The rubbish heap contains sections of plastic cable conduit and remnants of ripped up footpaths.
There are also several piles of grey mud, dug up during the NBN build, left on the block of crown land.
Doug Cahill of Bendigo Extractive Industries, the company which holds a mining licence for the Midland Highway site, said he gave permission for NBN subcontractor FTS Construction to store vehicles on the land.
He also knew drilling mud would be piled onto the property temporarily.
“If it's a temporary matter, it doesn't matter,” Mr Cahill said.
FTS Construction general manager Carl Norton, whose Melbourne-based company is subcontracted to complete part of the NBN build in Bendigo, said Mr Cahill gave his approval for other waste to be left on the land temporarily.
"We did tell him that, he was agreeable to that and he was okay with that," Mr Norton said.
Mr Norton said the waste belonged to his company and it would be removed at "two to three-month intervals" over the next six to nine months.
"I know that I'm going to do the right thing and remove it, because I have to," Mr Norton said.
"It might be a little bit unsightly but it is going to be removed."
It was inefficient to transport waste to landfill immediately, he said, and the cost of doing so would make his NBN contract “unattractive”.
The same process was used during FTS Construction's work on the NBN in Melbourne, Ballarat and Geelong.
Mr Norton was not aware the mining site was also crown land until last Wednesday.
His company is contracted to complete drilling and cable hauling for the NBN installation in Bendigo.

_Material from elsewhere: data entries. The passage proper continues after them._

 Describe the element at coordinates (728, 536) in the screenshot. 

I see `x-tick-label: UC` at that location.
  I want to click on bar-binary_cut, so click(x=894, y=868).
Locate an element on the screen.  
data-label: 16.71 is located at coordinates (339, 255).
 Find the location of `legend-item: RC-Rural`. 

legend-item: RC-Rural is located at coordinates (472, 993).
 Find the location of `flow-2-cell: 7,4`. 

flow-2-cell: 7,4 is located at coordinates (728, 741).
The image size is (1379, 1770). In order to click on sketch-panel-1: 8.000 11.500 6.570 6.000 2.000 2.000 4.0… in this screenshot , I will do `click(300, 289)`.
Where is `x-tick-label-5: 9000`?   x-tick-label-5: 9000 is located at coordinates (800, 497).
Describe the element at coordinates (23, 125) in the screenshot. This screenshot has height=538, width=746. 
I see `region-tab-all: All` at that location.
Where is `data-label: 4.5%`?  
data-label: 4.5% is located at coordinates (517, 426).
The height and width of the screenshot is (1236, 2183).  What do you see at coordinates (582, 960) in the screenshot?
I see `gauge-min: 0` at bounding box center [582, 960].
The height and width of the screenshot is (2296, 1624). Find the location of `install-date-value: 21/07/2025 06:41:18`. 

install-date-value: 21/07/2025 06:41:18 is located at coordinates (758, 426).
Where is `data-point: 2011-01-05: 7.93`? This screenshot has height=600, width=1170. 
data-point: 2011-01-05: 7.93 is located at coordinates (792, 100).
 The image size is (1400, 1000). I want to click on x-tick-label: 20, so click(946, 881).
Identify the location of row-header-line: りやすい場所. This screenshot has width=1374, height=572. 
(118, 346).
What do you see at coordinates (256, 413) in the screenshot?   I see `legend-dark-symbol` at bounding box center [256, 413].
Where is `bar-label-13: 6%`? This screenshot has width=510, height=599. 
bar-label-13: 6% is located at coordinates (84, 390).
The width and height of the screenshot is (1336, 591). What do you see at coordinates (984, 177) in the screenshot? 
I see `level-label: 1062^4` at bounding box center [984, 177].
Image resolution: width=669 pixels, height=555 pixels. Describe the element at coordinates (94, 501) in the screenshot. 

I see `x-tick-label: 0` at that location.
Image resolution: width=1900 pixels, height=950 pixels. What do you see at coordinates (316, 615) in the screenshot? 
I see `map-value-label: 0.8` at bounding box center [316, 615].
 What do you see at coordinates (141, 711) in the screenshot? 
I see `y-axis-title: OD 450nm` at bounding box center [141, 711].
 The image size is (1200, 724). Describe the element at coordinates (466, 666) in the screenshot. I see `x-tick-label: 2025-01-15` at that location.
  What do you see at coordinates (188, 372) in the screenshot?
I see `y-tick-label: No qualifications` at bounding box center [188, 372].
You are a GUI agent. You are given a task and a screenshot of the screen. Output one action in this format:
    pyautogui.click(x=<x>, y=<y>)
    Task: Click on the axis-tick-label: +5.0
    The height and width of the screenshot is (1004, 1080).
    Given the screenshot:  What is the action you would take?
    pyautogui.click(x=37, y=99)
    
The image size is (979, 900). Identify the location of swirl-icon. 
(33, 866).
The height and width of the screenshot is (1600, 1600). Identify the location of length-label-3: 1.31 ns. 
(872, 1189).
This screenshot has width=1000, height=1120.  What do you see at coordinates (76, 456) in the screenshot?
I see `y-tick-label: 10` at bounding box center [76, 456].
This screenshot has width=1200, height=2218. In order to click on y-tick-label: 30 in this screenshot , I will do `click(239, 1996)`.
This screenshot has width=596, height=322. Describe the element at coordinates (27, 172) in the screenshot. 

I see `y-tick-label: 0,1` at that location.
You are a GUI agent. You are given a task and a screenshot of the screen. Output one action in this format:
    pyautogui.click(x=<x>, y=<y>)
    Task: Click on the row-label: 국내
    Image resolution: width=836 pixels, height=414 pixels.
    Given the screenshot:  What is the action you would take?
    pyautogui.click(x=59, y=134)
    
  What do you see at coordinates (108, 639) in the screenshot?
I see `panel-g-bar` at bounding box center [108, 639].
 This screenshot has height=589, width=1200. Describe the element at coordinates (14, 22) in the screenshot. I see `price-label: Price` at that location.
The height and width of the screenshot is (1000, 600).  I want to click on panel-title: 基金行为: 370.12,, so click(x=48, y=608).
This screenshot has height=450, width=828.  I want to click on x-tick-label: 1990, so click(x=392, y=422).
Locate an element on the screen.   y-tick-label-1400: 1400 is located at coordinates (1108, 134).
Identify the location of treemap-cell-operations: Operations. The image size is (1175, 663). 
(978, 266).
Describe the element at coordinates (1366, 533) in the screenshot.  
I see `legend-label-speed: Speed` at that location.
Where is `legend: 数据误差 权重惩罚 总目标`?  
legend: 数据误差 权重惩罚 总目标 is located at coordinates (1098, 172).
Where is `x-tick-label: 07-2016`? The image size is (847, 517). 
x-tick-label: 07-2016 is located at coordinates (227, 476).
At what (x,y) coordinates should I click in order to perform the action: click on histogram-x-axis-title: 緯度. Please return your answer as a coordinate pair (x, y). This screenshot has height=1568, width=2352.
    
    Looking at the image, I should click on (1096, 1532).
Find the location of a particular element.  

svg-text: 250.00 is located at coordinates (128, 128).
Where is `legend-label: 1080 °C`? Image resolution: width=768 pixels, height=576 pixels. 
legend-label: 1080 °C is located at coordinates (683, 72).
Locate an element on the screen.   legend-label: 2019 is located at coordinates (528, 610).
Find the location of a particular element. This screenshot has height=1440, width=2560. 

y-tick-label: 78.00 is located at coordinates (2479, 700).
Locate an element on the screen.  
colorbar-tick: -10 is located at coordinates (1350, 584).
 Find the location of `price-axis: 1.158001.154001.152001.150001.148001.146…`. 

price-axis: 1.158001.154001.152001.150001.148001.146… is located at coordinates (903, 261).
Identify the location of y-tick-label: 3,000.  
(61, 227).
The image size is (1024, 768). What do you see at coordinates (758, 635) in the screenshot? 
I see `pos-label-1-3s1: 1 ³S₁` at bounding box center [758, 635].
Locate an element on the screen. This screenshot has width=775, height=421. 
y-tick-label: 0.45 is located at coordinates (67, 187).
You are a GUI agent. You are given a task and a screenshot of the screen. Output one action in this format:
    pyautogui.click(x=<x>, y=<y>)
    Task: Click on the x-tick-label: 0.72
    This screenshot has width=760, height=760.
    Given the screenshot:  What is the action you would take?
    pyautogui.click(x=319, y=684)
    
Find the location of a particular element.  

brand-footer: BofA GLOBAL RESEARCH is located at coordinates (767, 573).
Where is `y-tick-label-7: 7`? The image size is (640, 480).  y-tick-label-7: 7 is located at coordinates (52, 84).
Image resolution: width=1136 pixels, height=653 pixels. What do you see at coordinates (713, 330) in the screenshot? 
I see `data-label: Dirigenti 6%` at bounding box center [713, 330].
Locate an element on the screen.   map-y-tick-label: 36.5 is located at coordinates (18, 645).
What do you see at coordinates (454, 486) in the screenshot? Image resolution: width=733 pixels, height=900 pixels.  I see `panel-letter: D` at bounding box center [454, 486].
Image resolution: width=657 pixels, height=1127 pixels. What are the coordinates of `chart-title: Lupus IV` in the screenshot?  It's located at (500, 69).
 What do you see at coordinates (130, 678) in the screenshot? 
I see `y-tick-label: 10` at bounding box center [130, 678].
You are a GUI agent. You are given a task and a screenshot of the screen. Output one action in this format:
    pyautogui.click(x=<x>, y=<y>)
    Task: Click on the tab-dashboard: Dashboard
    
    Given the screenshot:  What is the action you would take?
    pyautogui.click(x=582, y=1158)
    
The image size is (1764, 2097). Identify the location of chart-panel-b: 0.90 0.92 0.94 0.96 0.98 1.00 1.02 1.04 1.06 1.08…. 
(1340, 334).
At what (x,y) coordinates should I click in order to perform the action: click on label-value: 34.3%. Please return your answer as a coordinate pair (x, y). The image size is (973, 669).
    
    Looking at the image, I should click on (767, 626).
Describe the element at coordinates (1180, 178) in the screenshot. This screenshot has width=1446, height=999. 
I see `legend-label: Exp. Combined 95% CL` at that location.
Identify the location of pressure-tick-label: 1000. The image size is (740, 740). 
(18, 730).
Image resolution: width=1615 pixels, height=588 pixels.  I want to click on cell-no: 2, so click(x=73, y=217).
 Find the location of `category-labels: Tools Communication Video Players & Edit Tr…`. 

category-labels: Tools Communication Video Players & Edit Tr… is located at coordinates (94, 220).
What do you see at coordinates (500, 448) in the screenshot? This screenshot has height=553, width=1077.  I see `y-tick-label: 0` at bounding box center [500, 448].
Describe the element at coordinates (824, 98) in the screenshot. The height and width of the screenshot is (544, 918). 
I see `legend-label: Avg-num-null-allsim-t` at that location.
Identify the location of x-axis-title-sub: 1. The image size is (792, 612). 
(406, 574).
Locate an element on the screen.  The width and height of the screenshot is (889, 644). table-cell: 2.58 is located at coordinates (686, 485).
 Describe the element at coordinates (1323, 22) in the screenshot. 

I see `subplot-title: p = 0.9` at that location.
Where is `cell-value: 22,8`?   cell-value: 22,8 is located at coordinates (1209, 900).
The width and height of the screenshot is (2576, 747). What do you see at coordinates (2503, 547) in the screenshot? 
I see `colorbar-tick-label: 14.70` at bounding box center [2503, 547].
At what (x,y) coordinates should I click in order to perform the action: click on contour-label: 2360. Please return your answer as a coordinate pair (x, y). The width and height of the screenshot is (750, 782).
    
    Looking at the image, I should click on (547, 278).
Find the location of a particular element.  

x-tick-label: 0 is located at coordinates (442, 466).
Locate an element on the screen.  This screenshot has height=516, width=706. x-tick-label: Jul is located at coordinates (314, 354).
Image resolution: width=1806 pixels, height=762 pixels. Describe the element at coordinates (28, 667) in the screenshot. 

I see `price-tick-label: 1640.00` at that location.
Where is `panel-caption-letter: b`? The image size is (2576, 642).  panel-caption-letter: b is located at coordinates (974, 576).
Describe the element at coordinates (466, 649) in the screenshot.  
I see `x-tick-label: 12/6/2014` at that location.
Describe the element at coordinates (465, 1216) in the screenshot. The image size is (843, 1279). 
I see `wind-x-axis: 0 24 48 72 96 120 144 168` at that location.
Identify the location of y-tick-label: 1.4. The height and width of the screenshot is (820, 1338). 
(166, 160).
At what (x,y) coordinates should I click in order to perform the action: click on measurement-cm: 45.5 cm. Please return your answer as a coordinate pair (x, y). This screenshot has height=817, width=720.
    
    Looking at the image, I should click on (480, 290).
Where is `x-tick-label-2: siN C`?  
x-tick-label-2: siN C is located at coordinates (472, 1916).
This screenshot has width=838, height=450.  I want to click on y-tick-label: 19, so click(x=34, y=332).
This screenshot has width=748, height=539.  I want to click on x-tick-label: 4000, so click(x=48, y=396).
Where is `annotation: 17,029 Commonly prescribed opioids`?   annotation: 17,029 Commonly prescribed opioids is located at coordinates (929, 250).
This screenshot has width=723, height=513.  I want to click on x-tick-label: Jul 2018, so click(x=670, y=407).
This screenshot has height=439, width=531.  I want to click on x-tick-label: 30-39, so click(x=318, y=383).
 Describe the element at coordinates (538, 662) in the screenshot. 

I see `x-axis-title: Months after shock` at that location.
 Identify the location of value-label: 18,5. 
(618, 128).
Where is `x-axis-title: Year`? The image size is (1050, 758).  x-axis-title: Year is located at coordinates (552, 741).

The dumping occurred despite NBNCo’s health, safety and environmental policy requiring employees, consultants and contractors take “reasonable care that their acts do not adversely affect the health and safety of themselves, others or the environment in which [they] operate”.
Its website also explains the NBN intends on being a network “that lowers environmental impact”.
The website for FTS Construction tells visitors the business keeps abreast of environmental laws and is open to environmental concerns being raised by the community.
“FTS Construction is conscious of the effect on the environment generated from our work activities,” the website read.
The EPA inspected the property last week, along with staff from the Department of Economic Development, Jobs, Transport and Resources, the body which issues mining licences in Victoria.
Acting EPA north west regional manager Danny Childs said the team found concrete, plastics, bricks and drums of waste liquid on the Midland Highway lot.
“The matter is currently under investigation and EPA is working closely with [DEDJTR] to ensure the issues are resolved,” Mr Childs said.
The agency will look into the source of the waste as well as the mining licensee.
A spokesman for DEDJTR, the government agency that issued mining licences, said it was a licensee’s responsibility not to cause environmental impacts to the land being mined.
He also said waste from other sites was not permitted onto mining licences without EPA approval.
Additional uses for the site required approval from the EPA and the Department of Environment, Land, Water and Planning, which manages the crown land in question, another DEDJTR spokesperson said.